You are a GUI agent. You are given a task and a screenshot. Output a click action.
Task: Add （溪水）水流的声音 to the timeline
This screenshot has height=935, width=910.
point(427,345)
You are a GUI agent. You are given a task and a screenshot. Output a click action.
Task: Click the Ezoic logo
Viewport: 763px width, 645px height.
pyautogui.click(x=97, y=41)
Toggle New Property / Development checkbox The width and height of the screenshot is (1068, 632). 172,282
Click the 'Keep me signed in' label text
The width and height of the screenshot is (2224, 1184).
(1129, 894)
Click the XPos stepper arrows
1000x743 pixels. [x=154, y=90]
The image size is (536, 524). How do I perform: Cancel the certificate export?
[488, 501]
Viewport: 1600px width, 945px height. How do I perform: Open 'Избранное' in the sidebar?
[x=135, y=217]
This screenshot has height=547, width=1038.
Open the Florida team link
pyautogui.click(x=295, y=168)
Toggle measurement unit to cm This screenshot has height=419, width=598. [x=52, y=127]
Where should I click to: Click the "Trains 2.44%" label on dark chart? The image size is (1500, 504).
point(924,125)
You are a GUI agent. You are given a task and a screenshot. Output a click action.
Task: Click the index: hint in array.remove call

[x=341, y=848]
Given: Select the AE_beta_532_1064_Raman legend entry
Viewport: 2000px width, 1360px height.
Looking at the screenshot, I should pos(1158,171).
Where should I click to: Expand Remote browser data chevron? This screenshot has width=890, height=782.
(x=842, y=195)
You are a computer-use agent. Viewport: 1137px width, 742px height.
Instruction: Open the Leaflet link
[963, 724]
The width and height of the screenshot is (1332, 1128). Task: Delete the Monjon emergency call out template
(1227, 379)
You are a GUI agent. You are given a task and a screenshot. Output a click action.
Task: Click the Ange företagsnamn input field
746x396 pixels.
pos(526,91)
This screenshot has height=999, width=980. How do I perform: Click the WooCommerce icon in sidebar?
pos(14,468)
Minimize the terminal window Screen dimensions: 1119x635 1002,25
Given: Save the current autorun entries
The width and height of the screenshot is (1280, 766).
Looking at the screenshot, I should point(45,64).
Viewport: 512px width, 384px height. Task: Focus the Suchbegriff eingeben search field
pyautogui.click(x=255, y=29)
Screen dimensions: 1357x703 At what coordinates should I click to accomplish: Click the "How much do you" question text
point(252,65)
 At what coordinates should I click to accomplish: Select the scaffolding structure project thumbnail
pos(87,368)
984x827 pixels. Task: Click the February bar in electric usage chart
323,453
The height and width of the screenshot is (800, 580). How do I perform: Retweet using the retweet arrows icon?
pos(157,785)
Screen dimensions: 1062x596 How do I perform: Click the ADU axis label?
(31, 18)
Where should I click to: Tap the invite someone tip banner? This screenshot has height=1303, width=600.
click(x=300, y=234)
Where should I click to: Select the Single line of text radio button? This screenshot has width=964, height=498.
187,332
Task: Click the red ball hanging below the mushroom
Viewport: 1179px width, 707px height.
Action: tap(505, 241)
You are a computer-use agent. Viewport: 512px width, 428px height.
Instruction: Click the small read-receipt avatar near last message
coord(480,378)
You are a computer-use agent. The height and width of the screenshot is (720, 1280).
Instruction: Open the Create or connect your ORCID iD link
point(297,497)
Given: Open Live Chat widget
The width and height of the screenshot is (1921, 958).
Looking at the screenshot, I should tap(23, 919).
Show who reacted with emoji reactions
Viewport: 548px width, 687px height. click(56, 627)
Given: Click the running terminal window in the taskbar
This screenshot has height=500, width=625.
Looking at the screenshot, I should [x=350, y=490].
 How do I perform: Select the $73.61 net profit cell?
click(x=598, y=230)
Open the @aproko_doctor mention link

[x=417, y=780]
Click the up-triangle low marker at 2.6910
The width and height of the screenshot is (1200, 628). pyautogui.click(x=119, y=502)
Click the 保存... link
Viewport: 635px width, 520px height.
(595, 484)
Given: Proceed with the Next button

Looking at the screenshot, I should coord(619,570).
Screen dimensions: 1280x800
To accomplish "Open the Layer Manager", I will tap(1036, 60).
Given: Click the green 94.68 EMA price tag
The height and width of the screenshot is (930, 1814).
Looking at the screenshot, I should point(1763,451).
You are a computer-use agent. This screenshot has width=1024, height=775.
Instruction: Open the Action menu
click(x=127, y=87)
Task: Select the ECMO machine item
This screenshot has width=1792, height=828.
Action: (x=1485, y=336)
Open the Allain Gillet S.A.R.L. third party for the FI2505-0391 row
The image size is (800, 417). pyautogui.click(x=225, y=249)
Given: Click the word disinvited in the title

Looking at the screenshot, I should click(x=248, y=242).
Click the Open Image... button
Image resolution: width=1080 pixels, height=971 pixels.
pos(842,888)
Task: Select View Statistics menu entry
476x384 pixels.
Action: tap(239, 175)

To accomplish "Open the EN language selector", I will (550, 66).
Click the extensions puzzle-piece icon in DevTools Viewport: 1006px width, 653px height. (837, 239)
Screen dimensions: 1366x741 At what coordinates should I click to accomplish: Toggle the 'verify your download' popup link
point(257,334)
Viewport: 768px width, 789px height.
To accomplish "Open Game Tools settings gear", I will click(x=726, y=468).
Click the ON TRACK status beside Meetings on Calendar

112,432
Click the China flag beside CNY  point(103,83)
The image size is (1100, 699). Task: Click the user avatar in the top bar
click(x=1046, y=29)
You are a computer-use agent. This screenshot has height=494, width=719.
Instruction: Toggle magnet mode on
== == ==
--- Task requirements ---
Which lines of the data include the word "window"? Copy each one.

--- Response to the exercise ---
Minimize the terminal window Screen dimensions: 1119x635 1002,25
Given: Click the running terminal window in the taskbar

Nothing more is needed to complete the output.